┌────────
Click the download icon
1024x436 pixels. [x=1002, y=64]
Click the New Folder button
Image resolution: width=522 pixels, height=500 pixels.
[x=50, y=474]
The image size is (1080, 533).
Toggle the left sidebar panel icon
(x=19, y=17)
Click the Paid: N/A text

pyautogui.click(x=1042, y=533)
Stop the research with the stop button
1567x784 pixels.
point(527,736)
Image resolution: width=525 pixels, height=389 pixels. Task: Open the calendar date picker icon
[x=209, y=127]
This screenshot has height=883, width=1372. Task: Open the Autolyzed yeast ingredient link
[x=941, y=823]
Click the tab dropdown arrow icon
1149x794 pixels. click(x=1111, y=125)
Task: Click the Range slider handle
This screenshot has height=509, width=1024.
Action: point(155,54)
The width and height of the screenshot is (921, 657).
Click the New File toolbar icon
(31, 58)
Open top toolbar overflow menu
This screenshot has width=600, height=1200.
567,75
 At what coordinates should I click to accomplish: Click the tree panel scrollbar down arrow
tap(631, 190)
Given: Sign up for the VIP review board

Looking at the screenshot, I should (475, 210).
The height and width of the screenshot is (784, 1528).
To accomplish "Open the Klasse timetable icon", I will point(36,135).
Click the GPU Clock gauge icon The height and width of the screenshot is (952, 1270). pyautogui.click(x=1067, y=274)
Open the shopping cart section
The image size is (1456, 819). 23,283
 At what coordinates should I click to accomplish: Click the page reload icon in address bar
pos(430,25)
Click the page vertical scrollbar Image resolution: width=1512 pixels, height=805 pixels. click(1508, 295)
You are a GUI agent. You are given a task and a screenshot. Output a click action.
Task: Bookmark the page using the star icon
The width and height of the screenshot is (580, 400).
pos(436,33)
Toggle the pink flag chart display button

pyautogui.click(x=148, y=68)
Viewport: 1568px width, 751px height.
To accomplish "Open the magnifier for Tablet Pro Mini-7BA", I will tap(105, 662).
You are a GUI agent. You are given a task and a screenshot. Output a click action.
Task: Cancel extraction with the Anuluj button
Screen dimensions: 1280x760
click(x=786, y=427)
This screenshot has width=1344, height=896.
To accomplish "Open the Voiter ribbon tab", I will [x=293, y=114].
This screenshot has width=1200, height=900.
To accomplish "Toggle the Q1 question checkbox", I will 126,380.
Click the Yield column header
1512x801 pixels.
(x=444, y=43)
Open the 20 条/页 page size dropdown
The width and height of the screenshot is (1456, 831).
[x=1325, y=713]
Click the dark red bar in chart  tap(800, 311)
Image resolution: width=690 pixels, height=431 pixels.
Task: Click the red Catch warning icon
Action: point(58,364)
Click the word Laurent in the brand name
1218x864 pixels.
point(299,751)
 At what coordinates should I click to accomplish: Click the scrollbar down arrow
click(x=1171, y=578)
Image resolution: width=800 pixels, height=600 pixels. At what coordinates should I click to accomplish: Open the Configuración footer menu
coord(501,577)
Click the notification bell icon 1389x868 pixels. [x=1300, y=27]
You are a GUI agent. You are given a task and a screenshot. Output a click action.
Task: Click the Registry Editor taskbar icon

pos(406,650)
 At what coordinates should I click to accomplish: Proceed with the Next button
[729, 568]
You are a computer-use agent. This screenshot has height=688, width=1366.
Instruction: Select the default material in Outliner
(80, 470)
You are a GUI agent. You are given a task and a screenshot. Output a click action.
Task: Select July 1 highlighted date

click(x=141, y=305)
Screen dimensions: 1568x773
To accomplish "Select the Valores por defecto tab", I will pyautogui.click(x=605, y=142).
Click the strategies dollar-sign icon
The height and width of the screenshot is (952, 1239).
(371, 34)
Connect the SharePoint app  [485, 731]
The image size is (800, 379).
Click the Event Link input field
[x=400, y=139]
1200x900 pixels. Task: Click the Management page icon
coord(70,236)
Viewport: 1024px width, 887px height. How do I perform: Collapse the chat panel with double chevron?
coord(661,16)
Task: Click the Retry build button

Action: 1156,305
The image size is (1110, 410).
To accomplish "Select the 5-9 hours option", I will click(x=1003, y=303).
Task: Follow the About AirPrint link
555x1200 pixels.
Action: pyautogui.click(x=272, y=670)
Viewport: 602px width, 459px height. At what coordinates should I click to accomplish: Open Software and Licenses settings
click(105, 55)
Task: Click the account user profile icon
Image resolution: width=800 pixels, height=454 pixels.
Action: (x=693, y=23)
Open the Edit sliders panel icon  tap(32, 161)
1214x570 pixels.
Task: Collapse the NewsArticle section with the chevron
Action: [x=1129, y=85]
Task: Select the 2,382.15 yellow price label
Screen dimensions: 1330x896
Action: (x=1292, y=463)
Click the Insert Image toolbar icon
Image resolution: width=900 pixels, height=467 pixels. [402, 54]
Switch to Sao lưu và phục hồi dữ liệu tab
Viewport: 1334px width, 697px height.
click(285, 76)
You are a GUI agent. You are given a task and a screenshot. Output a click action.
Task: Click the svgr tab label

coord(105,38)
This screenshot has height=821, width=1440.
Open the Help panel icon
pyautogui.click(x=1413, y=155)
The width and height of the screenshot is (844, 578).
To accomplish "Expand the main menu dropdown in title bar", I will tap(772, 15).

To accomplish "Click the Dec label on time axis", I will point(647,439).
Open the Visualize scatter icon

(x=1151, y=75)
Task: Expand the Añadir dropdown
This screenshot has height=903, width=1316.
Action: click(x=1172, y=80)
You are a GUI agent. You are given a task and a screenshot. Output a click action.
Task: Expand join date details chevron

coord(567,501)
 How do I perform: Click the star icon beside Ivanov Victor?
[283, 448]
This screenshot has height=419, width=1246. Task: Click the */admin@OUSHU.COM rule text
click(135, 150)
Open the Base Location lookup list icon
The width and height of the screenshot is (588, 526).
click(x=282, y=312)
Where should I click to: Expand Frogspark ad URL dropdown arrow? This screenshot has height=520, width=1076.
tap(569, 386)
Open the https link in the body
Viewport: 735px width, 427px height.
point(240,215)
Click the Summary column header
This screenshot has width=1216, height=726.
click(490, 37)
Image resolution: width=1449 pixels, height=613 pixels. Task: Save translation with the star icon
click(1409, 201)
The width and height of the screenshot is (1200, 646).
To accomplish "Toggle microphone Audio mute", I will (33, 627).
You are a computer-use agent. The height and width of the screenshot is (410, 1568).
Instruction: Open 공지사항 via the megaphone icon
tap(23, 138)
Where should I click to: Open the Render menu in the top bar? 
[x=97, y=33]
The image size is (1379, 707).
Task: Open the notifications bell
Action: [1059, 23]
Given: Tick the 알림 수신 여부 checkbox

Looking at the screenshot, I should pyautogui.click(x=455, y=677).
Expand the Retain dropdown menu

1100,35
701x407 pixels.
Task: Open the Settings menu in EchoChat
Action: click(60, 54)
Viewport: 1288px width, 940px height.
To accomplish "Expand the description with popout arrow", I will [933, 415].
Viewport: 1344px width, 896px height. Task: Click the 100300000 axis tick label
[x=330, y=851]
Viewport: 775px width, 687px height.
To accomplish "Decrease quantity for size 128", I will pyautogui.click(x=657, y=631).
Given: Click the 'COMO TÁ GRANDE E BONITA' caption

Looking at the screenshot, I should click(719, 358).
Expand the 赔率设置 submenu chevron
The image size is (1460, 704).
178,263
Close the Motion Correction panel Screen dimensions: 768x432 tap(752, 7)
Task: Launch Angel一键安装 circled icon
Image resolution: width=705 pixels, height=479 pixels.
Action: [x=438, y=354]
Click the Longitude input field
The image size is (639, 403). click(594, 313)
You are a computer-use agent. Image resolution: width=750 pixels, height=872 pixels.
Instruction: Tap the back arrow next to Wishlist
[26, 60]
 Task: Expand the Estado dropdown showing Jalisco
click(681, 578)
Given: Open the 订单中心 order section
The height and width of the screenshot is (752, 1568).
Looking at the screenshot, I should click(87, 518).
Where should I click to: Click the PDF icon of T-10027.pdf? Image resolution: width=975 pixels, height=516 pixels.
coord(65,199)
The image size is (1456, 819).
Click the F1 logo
└────────
Short exercise: Quote the items verbatim, from the line containing "Viewport: 1344px width, 896px" through the last line of the items, including both.

Result:
Viewport: 1344px width, 896px height. Task: Click the 100300000 axis tick label
[x=330, y=851]
Viewport: 775px width, 687px height.
To accomplish "Decrease quantity for size 128", I will pyautogui.click(x=657, y=631).
Given: Click the 'COMO TÁ GRANDE E BONITA' caption

Looking at the screenshot, I should click(719, 358).
Expand the 赔率设置 submenu chevron
The image size is (1460, 704).
178,263
Close the Motion Correction panel Screen dimensions: 768x432 tap(752, 7)
Task: Launch Angel一键安装 circled icon
Image resolution: width=705 pixels, height=479 pixels.
Action: [x=438, y=354]
Click the Longitude input field
The image size is (639, 403). click(594, 313)
You are a computer-use agent. Image resolution: width=750 pixels, height=872 pixels.
Instruction: Tap the back arrow next to Wishlist
[26, 60]
 Task: Expand the Estado dropdown showing Jalisco
click(681, 578)
Given: Open the 订单中心 order section
The height and width of the screenshot is (752, 1568).
Looking at the screenshot, I should click(87, 518).
Where should I click to: Click the PDF icon of T-10027.pdf? Image resolution: width=975 pixels, height=516 pixels.
coord(65,199)
The image size is (1456, 819).
Click the F1 logo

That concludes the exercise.